Exercise instructions:
The stretch from the line with "The image size is (1862, 428)." through the line with "Click the 防篡改 column header" in the records below: write it out exactly, and nothing else.

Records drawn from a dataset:
━━━━━━━━━━━━━━━━━━━━━━━━━━━━━━
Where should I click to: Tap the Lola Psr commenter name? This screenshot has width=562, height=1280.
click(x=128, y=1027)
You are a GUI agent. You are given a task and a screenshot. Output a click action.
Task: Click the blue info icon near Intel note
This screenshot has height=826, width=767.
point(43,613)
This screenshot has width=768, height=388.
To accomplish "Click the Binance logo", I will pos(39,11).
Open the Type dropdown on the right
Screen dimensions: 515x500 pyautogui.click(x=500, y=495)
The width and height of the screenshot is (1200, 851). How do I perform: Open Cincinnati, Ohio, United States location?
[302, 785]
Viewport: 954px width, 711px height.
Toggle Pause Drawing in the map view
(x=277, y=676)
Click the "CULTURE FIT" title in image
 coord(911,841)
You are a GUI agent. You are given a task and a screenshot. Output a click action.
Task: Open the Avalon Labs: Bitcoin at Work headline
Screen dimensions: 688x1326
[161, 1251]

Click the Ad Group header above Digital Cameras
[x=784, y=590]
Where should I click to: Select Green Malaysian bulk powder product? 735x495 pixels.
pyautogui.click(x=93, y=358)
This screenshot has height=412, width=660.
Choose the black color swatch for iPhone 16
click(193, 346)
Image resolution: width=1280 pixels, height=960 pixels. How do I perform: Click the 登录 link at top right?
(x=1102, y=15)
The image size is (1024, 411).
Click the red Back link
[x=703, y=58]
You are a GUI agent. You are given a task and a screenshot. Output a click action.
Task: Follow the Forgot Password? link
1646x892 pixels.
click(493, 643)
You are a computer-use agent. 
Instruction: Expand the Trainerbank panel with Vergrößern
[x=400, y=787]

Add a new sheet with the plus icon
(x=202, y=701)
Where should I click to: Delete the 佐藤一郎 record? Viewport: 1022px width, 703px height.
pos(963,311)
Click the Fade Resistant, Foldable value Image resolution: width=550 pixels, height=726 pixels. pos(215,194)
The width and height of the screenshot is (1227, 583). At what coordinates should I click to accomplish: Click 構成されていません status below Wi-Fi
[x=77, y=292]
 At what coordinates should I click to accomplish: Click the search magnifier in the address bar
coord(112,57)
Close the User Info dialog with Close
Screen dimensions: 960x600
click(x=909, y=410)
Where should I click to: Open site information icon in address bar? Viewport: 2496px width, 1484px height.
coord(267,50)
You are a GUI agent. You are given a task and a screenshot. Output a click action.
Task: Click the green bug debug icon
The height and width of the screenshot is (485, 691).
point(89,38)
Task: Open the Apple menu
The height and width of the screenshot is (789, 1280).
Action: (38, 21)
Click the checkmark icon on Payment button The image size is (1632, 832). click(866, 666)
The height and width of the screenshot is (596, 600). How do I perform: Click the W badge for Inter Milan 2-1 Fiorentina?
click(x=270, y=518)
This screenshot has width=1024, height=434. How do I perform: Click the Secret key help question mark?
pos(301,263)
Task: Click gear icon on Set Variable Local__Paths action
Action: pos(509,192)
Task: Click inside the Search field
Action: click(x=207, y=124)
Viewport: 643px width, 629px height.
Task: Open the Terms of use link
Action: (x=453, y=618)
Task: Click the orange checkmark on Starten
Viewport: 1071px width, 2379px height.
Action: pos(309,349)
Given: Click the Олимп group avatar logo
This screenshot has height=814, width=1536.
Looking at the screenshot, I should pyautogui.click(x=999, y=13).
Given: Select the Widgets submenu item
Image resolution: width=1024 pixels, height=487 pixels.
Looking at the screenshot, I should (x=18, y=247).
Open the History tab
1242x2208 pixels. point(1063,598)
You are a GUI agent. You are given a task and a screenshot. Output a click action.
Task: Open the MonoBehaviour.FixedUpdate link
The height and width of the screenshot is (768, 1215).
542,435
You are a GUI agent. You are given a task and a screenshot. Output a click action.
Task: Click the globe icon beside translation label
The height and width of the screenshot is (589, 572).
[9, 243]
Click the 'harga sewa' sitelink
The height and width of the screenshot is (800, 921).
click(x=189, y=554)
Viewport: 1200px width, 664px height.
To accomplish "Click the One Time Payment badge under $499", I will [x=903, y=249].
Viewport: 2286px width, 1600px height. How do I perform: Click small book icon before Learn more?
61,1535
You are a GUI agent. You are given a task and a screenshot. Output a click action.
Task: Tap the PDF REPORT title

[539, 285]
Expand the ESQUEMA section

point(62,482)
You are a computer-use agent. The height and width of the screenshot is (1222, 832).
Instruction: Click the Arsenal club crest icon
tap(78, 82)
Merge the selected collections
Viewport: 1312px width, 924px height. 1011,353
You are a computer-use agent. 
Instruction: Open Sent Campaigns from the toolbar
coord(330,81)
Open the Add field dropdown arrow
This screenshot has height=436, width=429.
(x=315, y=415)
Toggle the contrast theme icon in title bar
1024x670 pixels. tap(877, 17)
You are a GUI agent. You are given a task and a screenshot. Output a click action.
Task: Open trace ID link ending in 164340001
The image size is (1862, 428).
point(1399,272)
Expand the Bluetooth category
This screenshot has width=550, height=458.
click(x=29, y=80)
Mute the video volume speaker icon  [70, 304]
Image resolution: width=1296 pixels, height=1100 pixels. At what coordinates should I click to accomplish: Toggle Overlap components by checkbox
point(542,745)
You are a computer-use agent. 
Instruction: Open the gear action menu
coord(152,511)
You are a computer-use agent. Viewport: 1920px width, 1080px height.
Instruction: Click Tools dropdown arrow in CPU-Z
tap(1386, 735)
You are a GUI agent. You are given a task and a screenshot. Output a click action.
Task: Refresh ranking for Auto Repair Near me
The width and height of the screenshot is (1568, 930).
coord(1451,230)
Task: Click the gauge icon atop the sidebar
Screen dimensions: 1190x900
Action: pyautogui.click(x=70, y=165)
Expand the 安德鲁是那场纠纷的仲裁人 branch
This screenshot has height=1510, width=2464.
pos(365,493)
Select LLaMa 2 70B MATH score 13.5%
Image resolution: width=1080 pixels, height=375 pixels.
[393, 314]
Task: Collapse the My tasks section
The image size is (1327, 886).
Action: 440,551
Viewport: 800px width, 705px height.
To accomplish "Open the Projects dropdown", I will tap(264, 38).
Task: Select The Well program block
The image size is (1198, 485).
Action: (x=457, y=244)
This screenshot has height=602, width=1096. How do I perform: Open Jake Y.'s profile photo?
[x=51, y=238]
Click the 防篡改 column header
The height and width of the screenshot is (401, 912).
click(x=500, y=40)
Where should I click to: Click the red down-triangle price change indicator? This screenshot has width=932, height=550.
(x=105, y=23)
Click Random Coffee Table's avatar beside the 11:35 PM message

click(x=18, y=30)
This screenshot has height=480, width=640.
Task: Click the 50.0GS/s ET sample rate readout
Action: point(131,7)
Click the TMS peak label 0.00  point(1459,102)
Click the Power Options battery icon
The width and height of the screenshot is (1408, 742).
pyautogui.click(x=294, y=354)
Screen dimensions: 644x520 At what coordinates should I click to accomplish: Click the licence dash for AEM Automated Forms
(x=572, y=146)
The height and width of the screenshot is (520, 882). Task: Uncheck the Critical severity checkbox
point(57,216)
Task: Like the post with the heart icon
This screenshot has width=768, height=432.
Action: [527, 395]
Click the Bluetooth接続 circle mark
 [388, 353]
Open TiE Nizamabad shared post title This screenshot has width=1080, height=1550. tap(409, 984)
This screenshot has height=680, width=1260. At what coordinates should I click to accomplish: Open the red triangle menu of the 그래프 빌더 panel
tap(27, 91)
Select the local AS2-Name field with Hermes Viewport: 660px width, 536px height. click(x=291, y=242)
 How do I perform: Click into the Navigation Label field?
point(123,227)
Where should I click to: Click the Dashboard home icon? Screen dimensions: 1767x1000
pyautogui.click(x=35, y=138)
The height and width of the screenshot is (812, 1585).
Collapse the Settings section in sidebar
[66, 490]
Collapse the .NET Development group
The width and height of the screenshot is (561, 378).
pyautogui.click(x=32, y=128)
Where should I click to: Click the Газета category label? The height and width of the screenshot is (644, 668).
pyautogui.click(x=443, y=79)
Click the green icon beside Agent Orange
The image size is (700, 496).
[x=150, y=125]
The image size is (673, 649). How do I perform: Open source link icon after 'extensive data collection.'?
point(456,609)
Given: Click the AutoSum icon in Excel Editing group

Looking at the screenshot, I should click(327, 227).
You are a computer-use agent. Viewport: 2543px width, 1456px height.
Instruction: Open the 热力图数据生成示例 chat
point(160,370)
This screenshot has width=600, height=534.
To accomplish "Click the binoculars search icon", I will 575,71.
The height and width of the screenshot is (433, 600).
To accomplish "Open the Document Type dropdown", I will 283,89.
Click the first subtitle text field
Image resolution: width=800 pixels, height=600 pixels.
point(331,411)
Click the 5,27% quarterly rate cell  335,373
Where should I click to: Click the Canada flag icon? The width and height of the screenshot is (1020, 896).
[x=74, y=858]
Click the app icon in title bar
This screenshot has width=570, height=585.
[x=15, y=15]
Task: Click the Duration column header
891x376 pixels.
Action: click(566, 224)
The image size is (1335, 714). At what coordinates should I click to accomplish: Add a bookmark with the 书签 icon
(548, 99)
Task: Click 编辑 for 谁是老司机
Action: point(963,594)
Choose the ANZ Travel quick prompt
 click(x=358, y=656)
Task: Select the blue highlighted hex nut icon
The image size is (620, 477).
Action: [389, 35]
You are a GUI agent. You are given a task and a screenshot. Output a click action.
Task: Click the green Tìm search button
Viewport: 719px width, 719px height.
━━━━━━━━━━━━━━━━━━━━━━━━━━━━━━
Reply to the task:
The image size is (1862, 428).
point(1399,272)
Expand the Bluetooth category
This screenshot has width=550, height=458.
click(x=29, y=80)
Mute the video volume speaker icon  [70, 304]
Image resolution: width=1296 pixels, height=1100 pixels. At what coordinates should I click to accomplish: Toggle Overlap components by checkbox
point(542,745)
You are a computer-use agent. 
Instruction: Open the gear action menu
coord(152,511)
You are a computer-use agent. Viewport: 1920px width, 1080px height.
Instruction: Click Tools dropdown arrow in CPU-Z
tap(1386, 735)
You are a GUI agent. You are given a task and a screenshot. Output a click action.
Task: Refresh ranking for Auto Repair Near me
The width and height of the screenshot is (1568, 930).
coord(1451,230)
Task: Click the gauge icon atop the sidebar
Screen dimensions: 1190x900
Action: pyautogui.click(x=70, y=165)
Expand the 安德鲁是那场纠纷的仲裁人 branch
This screenshot has height=1510, width=2464.
pos(365,493)
Select LLaMa 2 70B MATH score 13.5%
Image resolution: width=1080 pixels, height=375 pixels.
[393, 314]
Task: Collapse the My tasks section
The image size is (1327, 886).
Action: 440,551
Viewport: 800px width, 705px height.
To accomplish "Open the Projects dropdown", I will tap(264, 38).
Task: Select The Well program block
The image size is (1198, 485).
Action: (x=457, y=244)
This screenshot has height=602, width=1096. How do I perform: Open Jake Y.'s profile photo?
[x=51, y=238]
Click the 防篡改 column header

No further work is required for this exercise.